Task prompt |
The answer must be every record below, repeated exactly.

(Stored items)
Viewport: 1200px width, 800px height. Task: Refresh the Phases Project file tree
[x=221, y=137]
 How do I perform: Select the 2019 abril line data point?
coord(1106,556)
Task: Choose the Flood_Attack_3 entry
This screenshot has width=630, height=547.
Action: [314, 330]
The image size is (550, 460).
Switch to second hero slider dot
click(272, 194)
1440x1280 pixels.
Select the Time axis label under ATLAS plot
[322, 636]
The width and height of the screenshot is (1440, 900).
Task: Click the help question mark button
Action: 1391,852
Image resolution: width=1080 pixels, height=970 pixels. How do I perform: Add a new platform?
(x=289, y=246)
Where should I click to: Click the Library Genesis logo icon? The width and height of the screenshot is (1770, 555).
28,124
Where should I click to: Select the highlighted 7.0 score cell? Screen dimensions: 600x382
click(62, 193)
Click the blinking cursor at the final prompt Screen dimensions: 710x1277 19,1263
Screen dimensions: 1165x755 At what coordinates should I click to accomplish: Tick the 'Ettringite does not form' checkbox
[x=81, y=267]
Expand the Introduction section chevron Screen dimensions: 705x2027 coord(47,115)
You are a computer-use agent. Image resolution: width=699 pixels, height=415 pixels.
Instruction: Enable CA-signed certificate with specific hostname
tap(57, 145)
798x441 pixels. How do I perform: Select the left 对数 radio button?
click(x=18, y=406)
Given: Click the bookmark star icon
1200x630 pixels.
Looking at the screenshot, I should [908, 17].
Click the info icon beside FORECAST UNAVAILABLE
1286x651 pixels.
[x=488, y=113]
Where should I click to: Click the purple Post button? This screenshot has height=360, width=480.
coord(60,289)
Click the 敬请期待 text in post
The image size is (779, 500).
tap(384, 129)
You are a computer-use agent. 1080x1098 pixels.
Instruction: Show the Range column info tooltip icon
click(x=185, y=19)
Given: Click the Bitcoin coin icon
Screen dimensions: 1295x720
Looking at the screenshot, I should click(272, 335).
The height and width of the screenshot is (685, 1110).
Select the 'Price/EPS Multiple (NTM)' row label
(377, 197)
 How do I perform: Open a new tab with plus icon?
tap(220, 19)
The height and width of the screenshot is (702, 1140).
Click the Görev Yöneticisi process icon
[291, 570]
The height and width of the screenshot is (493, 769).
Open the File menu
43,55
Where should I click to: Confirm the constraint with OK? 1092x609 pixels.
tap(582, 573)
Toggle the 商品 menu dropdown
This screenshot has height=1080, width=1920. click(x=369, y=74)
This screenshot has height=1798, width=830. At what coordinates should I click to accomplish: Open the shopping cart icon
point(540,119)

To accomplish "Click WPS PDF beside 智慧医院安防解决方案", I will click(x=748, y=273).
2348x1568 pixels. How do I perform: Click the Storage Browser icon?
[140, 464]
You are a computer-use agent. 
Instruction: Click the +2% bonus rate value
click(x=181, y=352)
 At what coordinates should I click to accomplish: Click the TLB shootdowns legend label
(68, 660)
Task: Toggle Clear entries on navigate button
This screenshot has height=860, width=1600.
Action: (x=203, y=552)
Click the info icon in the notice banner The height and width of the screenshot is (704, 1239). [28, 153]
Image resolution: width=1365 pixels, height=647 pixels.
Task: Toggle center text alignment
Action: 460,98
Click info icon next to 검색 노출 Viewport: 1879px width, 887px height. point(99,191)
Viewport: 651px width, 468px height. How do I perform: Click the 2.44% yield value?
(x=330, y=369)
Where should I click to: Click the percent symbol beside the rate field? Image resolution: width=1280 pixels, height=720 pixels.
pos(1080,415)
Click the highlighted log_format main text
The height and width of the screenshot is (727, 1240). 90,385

Output for this task |
Viewport: 1200px width, 800px height. Task: Refresh the Phases Project file tree
[x=221, y=137]
 How do I perform: Select the 2019 abril line data point?
coord(1106,556)
Task: Choose the Flood_Attack_3 entry
This screenshot has width=630, height=547.
Action: [314, 330]
The image size is (550, 460).
Switch to second hero slider dot
click(272, 194)
1440x1280 pixels.
Select the Time axis label under ATLAS plot
[322, 636]
The width and height of the screenshot is (1440, 900).
Task: Click the help question mark button
Action: 1391,852
Image resolution: width=1080 pixels, height=970 pixels. How do I perform: Add a new platform?
(x=289, y=246)
Where should I click to: Click the Library Genesis logo icon? The width and height of the screenshot is (1770, 555).
28,124
Where should I click to: Select the highlighted 7.0 score cell? Screen dimensions: 600x382
click(62, 193)
Click the blinking cursor at the final prompt Screen dimensions: 710x1277 19,1263
Screen dimensions: 1165x755 At what coordinates should I click to accomplish: Tick the 'Ettringite does not form' checkbox
[x=81, y=267]
Expand the Introduction section chevron Screen dimensions: 705x2027 coord(47,115)
You are a computer-use agent. Image resolution: width=699 pixels, height=415 pixels.
Instruction: Enable CA-signed certificate with specific hostname
tap(57, 145)
798x441 pixels. How do I perform: Select the left 对数 radio button?
click(x=18, y=406)
Given: Click the bookmark star icon
1200x630 pixels.
Looking at the screenshot, I should [908, 17].
Click the info icon beside FORECAST UNAVAILABLE
1286x651 pixels.
[x=488, y=113]
Where should I click to: Click the purple Post button? This screenshot has height=360, width=480.
coord(60,289)
Click the 敬请期待 text in post
The image size is (779, 500).
tap(384, 129)
You are a computer-use agent. 1080x1098 pixels.
Instruction: Show the Range column info tooltip icon
click(x=185, y=19)
Given: Click the Bitcoin coin icon
Screen dimensions: 1295x720
Looking at the screenshot, I should click(272, 335).
The height and width of the screenshot is (685, 1110).
Select the 'Price/EPS Multiple (NTM)' row label
(377, 197)
 How do I perform: Open a new tab with plus icon?
tap(220, 19)
The height and width of the screenshot is (702, 1140).
Click the Görev Yöneticisi process icon
[291, 570]
The height and width of the screenshot is (493, 769).
Open the File menu
43,55
Where should I click to: Confirm the constraint with OK? 1092x609 pixels.
tap(582, 573)
Toggle the 商品 menu dropdown
This screenshot has height=1080, width=1920. click(x=369, y=74)
This screenshot has height=1798, width=830. At what coordinates should I click to accomplish: Open the shopping cart icon
point(540,119)

To accomplish "Click WPS PDF beside 智慧医院安防解决方案", I will click(x=748, y=273).
2348x1568 pixels. How do I perform: Click the Storage Browser icon?
[140, 464]
You are a computer-use agent. 
Instruction: Click the +2% bonus rate value
click(x=181, y=352)
 At what coordinates should I click to accomplish: Click the TLB shootdowns legend label
(68, 660)
Task: Toggle Clear entries on navigate button
This screenshot has height=860, width=1600.
Action: (x=203, y=552)
Click the info icon in the notice banner The height and width of the screenshot is (704, 1239). [28, 153]
Image resolution: width=1365 pixels, height=647 pixels.
Task: Toggle center text alignment
Action: 460,98
Click info icon next to 검색 노출 Viewport: 1879px width, 887px height. point(99,191)
Viewport: 651px width, 468px height. How do I perform: Click the 2.44% yield value?
(x=330, y=369)
Where should I click to: Click the percent symbol beside the rate field? Image resolution: width=1280 pixels, height=720 pixels.
pos(1080,415)
Click the highlighted log_format main text
The height and width of the screenshot is (727, 1240). 90,385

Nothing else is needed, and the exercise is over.